**Task details**. Where the listing below has a line with "Instruction: Click the 'Not", write out exactly that line and every line after it, stopping after the line with "This screenshot has width=723, height=1568.".

**Records**.
- - - - - - -

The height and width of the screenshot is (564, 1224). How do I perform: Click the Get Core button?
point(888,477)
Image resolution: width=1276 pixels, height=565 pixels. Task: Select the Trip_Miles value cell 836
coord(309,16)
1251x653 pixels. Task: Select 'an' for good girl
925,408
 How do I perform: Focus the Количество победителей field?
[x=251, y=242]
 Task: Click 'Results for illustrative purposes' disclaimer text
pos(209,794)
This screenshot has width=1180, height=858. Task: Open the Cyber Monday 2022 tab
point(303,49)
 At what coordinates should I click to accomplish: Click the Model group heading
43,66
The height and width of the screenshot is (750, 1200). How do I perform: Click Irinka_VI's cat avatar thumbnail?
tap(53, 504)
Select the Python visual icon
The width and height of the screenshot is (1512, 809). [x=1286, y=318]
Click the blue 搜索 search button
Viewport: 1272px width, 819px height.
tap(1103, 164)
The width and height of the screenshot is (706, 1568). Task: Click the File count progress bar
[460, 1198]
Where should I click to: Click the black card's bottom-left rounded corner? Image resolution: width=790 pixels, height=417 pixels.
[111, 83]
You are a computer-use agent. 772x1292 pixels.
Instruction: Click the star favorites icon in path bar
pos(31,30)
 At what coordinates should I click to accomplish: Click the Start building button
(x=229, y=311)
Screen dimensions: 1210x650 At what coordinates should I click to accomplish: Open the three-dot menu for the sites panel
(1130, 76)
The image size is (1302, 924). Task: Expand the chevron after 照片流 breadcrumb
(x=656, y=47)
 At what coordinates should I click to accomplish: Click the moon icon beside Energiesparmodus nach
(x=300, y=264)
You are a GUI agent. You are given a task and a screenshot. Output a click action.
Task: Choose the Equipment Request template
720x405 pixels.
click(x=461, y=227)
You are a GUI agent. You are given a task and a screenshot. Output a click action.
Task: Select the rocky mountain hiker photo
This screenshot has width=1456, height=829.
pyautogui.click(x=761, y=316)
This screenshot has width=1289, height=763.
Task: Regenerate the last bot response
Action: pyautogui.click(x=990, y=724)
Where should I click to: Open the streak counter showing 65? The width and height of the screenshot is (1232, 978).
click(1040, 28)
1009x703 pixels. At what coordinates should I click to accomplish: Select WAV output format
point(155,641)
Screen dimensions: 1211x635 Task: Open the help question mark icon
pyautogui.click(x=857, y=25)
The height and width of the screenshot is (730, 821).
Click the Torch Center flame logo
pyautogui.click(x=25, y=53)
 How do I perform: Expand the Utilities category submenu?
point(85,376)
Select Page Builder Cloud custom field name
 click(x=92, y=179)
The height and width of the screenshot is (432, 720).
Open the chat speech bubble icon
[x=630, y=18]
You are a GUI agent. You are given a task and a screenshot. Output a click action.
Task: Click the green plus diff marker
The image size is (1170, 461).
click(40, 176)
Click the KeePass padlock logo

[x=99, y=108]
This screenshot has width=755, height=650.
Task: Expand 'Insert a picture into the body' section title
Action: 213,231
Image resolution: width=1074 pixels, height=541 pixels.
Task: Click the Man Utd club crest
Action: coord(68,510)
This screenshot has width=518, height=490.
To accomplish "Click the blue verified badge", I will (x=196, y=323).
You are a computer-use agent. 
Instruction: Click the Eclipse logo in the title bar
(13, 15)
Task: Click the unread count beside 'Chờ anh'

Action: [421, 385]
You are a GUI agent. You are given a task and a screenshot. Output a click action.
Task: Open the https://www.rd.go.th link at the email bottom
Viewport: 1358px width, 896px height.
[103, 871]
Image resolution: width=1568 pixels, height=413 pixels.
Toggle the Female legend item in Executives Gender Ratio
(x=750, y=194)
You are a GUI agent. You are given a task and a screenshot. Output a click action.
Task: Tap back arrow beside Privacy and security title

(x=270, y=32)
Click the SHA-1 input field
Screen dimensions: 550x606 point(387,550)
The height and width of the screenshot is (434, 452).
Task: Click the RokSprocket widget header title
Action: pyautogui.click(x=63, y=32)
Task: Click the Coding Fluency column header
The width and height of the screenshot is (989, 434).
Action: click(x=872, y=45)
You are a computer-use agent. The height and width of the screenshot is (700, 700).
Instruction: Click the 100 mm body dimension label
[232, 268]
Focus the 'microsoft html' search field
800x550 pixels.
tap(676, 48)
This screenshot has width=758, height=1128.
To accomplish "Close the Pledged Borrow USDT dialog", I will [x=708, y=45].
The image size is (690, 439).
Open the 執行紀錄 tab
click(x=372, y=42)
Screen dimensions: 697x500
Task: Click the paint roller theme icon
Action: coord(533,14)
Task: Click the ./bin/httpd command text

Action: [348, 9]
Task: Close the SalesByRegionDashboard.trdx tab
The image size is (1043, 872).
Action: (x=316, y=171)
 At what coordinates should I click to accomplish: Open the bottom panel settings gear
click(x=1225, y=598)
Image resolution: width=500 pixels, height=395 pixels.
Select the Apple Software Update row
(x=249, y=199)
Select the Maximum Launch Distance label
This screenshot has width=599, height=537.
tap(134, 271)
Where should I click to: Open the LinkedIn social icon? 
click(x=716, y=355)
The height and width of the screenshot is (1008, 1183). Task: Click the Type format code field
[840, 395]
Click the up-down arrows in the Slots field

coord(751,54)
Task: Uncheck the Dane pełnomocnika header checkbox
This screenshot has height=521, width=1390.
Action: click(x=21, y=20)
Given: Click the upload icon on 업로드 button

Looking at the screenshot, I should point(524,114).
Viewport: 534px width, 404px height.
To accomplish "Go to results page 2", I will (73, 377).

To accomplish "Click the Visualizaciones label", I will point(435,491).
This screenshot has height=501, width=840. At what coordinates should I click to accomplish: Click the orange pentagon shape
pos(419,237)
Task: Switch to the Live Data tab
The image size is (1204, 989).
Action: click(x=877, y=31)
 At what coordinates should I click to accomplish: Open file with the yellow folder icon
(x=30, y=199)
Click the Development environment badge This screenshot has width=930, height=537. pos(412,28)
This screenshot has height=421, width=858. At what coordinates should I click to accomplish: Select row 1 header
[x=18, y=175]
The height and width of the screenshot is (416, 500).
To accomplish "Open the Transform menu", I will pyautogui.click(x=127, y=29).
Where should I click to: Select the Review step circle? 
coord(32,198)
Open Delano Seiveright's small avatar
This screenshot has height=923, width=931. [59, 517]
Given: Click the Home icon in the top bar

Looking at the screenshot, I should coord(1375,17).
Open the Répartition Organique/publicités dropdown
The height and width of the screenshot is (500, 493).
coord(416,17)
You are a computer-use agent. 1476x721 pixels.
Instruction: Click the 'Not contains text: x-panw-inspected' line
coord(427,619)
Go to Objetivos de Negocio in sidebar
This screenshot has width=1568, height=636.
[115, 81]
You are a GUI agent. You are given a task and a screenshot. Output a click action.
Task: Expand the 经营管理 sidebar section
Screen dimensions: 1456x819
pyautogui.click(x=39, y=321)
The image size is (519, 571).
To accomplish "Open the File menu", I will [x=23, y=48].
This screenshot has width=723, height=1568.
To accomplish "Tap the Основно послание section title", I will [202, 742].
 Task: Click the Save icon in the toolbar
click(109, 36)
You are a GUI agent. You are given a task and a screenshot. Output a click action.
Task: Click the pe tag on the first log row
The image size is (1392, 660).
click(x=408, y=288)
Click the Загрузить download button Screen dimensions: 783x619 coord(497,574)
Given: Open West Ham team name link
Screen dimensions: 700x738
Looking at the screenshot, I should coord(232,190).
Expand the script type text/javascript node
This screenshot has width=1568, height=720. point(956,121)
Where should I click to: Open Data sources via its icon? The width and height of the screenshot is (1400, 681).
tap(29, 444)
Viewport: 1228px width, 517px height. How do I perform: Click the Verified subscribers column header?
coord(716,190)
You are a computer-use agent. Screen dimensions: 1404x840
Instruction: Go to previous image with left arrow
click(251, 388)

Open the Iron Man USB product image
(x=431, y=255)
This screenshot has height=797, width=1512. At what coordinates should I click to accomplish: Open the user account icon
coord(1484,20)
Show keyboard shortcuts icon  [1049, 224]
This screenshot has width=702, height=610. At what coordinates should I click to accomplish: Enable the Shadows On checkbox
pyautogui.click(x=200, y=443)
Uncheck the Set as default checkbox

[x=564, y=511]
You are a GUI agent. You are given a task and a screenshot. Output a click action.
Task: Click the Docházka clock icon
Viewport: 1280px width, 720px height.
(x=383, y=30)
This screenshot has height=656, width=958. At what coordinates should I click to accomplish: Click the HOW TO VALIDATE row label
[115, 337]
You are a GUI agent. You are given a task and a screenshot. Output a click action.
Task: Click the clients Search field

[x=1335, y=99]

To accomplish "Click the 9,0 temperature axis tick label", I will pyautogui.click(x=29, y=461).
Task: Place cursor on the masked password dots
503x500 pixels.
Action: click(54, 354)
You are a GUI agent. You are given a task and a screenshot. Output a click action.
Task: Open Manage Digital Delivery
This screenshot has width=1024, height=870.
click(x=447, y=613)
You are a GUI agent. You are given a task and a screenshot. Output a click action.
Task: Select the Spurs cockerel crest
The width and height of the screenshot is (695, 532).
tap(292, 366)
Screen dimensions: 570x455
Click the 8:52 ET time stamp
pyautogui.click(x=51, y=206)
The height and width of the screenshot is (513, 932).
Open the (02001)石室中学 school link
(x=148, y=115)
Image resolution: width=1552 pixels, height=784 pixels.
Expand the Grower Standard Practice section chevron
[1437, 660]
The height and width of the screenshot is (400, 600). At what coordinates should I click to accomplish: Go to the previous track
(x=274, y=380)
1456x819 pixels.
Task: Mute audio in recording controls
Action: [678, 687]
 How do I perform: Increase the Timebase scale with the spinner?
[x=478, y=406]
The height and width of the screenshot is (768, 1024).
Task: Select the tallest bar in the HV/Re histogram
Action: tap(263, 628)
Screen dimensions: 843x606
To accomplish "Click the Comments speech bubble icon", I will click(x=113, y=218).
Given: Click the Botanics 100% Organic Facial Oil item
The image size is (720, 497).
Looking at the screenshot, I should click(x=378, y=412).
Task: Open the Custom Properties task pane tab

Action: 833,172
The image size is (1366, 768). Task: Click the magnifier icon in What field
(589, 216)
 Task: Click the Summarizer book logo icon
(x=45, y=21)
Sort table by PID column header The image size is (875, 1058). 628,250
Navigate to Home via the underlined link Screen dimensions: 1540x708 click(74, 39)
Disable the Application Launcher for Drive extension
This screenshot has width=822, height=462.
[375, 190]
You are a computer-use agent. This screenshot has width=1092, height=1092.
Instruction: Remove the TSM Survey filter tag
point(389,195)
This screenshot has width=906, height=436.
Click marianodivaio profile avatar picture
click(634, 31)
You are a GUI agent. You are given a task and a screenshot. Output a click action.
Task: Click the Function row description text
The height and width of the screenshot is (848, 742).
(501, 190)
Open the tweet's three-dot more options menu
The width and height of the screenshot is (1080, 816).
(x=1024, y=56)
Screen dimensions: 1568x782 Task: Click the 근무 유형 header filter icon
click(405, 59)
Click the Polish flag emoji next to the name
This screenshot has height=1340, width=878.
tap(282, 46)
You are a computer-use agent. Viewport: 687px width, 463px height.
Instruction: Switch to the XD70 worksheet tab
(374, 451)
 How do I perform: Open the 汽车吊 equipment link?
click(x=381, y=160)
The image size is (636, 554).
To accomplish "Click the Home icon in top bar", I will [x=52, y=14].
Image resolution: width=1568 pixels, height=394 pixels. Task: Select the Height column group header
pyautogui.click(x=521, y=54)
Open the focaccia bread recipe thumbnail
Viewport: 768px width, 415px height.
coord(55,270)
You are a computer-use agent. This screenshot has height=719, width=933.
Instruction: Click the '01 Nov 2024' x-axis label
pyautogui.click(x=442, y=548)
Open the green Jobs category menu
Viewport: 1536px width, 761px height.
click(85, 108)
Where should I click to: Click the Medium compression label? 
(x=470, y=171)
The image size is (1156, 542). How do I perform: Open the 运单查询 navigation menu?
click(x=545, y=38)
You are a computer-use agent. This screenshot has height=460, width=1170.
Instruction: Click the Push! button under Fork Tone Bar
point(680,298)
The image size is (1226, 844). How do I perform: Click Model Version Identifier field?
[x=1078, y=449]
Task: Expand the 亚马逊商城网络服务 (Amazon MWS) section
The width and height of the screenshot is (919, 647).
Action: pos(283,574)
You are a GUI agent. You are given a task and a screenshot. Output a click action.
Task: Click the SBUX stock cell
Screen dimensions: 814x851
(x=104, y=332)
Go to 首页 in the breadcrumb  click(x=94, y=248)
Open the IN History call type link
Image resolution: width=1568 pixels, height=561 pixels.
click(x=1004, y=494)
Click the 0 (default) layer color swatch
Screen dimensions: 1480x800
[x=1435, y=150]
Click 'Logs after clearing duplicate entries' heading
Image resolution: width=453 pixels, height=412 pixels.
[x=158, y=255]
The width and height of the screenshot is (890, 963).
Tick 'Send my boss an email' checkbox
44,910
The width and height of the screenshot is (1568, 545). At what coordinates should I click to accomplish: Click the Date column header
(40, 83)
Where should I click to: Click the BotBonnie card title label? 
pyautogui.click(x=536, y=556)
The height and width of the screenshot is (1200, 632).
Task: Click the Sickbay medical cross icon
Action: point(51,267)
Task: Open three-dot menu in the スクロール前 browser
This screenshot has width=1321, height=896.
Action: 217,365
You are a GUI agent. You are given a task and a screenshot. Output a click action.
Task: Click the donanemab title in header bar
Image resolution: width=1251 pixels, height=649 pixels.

- - - - - - -

**Expected output**.
Instruction: Click the 'Not contains text: x-panw-inspected' line
coord(427,619)
Go to Objetivos de Negocio in sidebar
This screenshot has width=1568, height=636.
[115, 81]
You are a GUI agent. You are given a task and a screenshot. Output a click action.
Task: Expand the 经营管理 sidebar section
Screen dimensions: 1456x819
pyautogui.click(x=39, y=321)
The image size is (519, 571).
To accomplish "Open the File menu", I will [x=23, y=48].
This screenshot has width=723, height=1568.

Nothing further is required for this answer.